Day 187 – Grass

Some gentlemen came and removed all the grass from our back garden today. Gentlemen have been coming around our neighbourhood and removing things quite regularly at the moment, but in this case, it was ok: I did ask them to. These were nice gentlemen.

To be absolutely accurate, there wasn’t very much grass left amongst the plethora of weeds which had taken over after the drought and had successfully outcompeted the lawn ever since.

I know that having a lawn (ironically) isn’t the greenest decision that one can make, but it looks good and is far more conducive to getting the kids outside a bit more than gravel, thorny weeds and succulents. (Incidentally, I’m also aware that having kids isn’t the greenest decision that one can make, but I promise that I won’t have any more. Also, eating fillet steak isn’t the greenest decision that one can make, and certainly I’m not stopping that any time soon. I will, however, continue to religiously recycle. I remain confident that my place in Heaven is assured.)

Long story short, the nice gentlemen are planning to come back and replace the old grass (weeds) with some nice new grass (grass) tomorrow. The beagle (yeah, yeah… having one of which is not the greenest decision etc etc.) will be delighted to have its regular stalking ground back. It’s quite confused about why everything has gone brown and soily outside. Beagles like stability in their lives. And grass.

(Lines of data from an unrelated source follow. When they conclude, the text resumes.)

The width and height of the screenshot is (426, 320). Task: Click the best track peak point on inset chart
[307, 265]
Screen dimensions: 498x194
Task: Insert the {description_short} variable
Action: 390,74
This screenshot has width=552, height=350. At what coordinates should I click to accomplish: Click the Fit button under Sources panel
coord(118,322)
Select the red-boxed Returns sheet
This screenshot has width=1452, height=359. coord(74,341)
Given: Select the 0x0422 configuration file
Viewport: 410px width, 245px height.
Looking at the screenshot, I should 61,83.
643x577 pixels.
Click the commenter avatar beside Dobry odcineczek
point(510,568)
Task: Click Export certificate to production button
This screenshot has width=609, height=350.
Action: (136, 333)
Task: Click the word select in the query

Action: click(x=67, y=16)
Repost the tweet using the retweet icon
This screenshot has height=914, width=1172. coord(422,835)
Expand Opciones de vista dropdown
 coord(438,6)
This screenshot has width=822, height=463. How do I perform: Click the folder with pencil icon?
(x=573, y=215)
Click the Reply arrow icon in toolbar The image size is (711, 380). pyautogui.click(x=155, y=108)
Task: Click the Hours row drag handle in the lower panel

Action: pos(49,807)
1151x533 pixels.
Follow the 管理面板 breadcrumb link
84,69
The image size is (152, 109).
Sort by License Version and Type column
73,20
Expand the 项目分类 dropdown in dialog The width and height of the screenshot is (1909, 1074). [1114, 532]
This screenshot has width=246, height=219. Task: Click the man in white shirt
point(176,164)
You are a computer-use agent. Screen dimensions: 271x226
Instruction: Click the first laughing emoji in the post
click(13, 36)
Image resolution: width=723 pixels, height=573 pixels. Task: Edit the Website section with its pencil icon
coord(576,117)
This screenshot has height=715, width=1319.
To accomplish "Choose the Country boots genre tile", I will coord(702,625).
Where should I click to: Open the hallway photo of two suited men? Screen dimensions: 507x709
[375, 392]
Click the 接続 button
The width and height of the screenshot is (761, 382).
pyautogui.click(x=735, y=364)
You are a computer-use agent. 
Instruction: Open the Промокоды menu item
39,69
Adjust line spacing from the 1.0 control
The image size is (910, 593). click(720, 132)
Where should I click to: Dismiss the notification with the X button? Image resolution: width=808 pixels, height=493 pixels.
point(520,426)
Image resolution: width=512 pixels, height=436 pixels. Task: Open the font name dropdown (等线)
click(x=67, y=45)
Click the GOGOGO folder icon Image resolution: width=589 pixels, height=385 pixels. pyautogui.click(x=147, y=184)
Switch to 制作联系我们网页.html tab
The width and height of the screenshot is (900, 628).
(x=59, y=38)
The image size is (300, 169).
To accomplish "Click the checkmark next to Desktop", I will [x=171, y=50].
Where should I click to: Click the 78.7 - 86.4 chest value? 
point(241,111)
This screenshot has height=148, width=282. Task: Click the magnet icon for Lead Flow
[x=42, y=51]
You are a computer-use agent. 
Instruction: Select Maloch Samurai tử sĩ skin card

Hopefully, tomorrow marks the start of a successful, new, picture perfect back garden for the summer and beyond. I’m looking forward to it.

Lawn Status Update

Following a few weeks of growth, and then a few hours of hard work this morning, I am pleased to announce that the lawn status here at Chez 6000 has officially been downgraded from

Oh Christ, we’ve lost the bloody beagle again, to
Could probably do with a cut.

I’m not sure why we chose kikuyu grass for the lawn. It grows like a weed if it’s looked after (i.e. watered) (ours was), but it dies like a dead thing if subjected to partial shade or minor drought. The buffalo on the other lawn (firstly, in this context buffalo is a kind of grass, not a huge mammal (the presence of which would surely negate any mowing anyway (or at least make it far too dangerous to cut the grass)), and secondly, I’m making my garden sounds much, much bigger than it actually is), but anyway, the buffalo on the other lawn is robust and took almost 30 seconds to mow.

Yes, I now realise that the kikuyu was a mistake.
I predict some rebuffalisation in 2015.